Direction: Retype the material below without any change, starting with the line that contains "1165x600 pixels." and going on through the line that contains "click(159, 120)".

Records provided:
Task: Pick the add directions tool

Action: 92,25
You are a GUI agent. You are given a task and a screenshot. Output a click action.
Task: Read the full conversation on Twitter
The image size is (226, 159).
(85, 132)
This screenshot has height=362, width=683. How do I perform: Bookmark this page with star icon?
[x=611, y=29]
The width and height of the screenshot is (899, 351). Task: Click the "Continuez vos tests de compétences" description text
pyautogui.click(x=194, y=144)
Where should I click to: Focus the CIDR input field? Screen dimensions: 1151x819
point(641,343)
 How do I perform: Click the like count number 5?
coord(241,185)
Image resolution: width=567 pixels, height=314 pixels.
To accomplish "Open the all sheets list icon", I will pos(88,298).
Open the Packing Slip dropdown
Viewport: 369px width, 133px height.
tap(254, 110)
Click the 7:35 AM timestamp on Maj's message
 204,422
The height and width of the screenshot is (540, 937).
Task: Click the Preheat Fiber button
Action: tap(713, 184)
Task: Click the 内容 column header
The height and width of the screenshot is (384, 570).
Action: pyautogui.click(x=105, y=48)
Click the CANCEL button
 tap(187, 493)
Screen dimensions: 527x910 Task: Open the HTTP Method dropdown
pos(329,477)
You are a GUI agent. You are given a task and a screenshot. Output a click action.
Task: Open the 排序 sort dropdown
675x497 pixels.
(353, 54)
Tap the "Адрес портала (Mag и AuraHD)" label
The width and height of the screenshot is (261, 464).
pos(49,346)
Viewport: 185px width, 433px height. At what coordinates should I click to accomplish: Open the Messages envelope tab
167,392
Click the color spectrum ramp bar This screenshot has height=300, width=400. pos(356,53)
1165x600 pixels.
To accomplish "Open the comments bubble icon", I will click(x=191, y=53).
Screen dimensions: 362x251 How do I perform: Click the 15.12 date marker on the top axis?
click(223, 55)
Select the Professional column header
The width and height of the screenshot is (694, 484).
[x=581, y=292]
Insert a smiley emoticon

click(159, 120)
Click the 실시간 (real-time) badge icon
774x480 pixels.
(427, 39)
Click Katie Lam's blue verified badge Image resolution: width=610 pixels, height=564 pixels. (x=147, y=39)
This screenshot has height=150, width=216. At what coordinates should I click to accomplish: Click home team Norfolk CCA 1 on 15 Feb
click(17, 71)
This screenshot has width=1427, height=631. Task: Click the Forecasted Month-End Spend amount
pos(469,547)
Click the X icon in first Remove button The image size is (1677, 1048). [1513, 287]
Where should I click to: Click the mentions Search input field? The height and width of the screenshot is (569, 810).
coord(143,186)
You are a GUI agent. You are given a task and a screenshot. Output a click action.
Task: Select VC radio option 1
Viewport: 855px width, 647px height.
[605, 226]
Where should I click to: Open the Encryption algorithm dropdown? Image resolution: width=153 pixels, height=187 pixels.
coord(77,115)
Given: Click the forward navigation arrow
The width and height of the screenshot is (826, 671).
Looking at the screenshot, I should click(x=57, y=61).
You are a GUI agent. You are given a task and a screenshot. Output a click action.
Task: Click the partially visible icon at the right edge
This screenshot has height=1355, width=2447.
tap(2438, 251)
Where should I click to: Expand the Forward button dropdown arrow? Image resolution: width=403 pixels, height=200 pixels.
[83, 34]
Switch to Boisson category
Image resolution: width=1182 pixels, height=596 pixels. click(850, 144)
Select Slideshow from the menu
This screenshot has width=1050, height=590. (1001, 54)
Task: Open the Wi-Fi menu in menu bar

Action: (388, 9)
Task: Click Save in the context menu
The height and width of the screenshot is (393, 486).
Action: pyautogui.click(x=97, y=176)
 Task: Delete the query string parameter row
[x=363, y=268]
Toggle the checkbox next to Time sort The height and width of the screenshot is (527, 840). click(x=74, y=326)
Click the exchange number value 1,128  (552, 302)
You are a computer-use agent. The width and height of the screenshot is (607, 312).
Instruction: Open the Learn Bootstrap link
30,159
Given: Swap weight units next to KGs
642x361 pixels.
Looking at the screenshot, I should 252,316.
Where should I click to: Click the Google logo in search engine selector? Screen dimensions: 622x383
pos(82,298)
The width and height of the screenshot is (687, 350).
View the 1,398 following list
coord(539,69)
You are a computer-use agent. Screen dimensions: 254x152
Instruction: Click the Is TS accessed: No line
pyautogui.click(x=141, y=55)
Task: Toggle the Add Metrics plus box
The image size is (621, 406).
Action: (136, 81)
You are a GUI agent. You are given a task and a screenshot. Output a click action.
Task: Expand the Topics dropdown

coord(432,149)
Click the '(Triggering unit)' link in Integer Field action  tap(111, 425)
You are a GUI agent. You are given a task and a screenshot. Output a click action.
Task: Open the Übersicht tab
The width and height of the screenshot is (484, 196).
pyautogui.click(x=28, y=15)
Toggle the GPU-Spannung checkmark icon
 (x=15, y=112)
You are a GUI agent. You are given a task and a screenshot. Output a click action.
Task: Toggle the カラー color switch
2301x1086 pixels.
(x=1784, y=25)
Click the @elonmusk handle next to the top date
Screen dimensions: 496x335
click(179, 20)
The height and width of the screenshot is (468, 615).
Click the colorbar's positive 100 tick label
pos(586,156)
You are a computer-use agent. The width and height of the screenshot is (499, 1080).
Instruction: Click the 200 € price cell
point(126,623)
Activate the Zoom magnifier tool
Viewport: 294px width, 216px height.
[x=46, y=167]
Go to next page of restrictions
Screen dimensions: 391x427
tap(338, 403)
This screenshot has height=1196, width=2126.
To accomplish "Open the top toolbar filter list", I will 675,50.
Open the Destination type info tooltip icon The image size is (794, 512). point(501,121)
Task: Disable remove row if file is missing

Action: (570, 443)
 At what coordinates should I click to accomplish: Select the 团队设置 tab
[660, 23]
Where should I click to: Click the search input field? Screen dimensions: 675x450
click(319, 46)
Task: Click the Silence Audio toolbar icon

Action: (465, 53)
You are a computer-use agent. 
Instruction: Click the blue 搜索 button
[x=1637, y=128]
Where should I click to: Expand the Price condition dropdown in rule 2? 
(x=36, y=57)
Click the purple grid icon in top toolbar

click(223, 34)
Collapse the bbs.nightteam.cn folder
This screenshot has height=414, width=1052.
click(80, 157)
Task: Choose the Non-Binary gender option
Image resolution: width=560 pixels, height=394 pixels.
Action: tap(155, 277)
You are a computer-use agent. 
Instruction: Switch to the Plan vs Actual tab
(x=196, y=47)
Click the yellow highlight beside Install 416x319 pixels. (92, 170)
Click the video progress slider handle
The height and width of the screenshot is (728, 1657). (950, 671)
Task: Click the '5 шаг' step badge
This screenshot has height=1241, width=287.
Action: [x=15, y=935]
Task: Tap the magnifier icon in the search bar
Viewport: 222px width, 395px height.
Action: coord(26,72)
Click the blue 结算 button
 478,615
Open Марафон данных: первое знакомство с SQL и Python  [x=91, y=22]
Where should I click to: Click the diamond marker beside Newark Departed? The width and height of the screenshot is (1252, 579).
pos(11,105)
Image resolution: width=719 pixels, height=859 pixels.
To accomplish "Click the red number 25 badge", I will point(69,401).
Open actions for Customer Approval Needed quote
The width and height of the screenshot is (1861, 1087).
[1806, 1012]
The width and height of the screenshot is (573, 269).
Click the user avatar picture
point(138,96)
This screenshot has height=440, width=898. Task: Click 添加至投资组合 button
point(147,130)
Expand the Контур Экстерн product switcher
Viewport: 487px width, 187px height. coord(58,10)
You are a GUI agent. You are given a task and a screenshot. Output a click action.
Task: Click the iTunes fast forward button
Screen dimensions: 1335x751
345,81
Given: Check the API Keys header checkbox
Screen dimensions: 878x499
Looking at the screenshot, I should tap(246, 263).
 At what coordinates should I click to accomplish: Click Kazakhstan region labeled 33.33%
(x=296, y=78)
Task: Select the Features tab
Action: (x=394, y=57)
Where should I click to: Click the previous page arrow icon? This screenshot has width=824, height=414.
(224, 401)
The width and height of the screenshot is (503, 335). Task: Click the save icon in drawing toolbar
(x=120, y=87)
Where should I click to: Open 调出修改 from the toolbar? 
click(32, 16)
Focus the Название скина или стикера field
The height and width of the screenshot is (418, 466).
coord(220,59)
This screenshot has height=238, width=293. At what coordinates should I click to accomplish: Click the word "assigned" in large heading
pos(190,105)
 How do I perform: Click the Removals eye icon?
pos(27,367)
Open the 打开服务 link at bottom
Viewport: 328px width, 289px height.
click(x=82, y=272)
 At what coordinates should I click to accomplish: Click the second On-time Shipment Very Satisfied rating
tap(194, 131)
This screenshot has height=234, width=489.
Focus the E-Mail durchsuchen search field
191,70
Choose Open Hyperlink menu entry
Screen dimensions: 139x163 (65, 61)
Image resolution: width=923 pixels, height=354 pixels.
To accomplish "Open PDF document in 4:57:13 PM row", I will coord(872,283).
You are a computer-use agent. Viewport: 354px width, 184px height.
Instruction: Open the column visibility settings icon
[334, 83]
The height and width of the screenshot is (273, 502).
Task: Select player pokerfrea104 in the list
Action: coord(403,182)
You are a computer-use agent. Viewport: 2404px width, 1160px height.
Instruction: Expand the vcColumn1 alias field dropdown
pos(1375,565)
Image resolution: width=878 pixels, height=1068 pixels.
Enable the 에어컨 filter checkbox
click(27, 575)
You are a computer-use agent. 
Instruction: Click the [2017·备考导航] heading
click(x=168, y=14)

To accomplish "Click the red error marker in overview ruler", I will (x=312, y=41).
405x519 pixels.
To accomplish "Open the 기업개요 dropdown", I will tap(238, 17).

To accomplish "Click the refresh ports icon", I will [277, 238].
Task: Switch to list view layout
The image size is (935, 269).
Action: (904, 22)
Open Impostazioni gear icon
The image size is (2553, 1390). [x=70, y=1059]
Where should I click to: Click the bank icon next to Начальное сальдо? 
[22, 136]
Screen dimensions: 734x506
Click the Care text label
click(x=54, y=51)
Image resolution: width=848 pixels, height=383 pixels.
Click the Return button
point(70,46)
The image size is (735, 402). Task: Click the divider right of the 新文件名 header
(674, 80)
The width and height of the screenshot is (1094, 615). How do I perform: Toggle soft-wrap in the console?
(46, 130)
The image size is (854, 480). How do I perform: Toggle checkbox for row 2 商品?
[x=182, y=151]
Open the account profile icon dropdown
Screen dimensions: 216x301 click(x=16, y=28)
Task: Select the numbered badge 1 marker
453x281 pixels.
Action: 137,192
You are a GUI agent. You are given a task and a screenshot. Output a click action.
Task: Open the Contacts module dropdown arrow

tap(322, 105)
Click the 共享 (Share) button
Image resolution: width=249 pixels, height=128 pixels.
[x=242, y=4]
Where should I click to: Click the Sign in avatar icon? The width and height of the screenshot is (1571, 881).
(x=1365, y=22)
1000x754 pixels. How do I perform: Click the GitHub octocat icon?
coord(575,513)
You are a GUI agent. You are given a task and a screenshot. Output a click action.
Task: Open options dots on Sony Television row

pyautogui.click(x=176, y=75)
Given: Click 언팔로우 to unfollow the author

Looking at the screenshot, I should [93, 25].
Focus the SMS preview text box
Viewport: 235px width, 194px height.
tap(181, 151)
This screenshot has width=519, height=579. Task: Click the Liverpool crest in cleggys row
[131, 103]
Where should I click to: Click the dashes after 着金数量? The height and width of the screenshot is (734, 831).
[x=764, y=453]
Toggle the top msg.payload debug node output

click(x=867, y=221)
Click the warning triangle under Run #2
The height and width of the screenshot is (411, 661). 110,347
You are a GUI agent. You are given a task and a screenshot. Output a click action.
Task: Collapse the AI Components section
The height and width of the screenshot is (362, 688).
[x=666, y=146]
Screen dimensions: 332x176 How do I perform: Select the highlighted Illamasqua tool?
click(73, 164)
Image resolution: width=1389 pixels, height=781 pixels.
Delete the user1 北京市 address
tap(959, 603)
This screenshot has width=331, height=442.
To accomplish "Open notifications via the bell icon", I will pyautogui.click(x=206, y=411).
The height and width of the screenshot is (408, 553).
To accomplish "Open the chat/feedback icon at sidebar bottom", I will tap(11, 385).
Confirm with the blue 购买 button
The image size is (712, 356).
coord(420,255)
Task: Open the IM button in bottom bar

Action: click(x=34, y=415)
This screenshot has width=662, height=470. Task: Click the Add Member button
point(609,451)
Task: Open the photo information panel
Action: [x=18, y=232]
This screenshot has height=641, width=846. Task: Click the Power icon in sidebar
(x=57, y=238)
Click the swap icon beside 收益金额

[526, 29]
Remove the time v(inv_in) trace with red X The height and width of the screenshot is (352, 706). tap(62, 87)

Reply:
1165x600 pixels.
To accomplish "Open the comments bubble icon", I will click(x=191, y=53).
Screen dimensions: 362x251 How do I perform: Click the 15.12 date marker on the top axis?
click(223, 55)
Select the Professional column header
The width and height of the screenshot is (694, 484).
[x=581, y=292]
Insert a smiley emoticon

click(159, 120)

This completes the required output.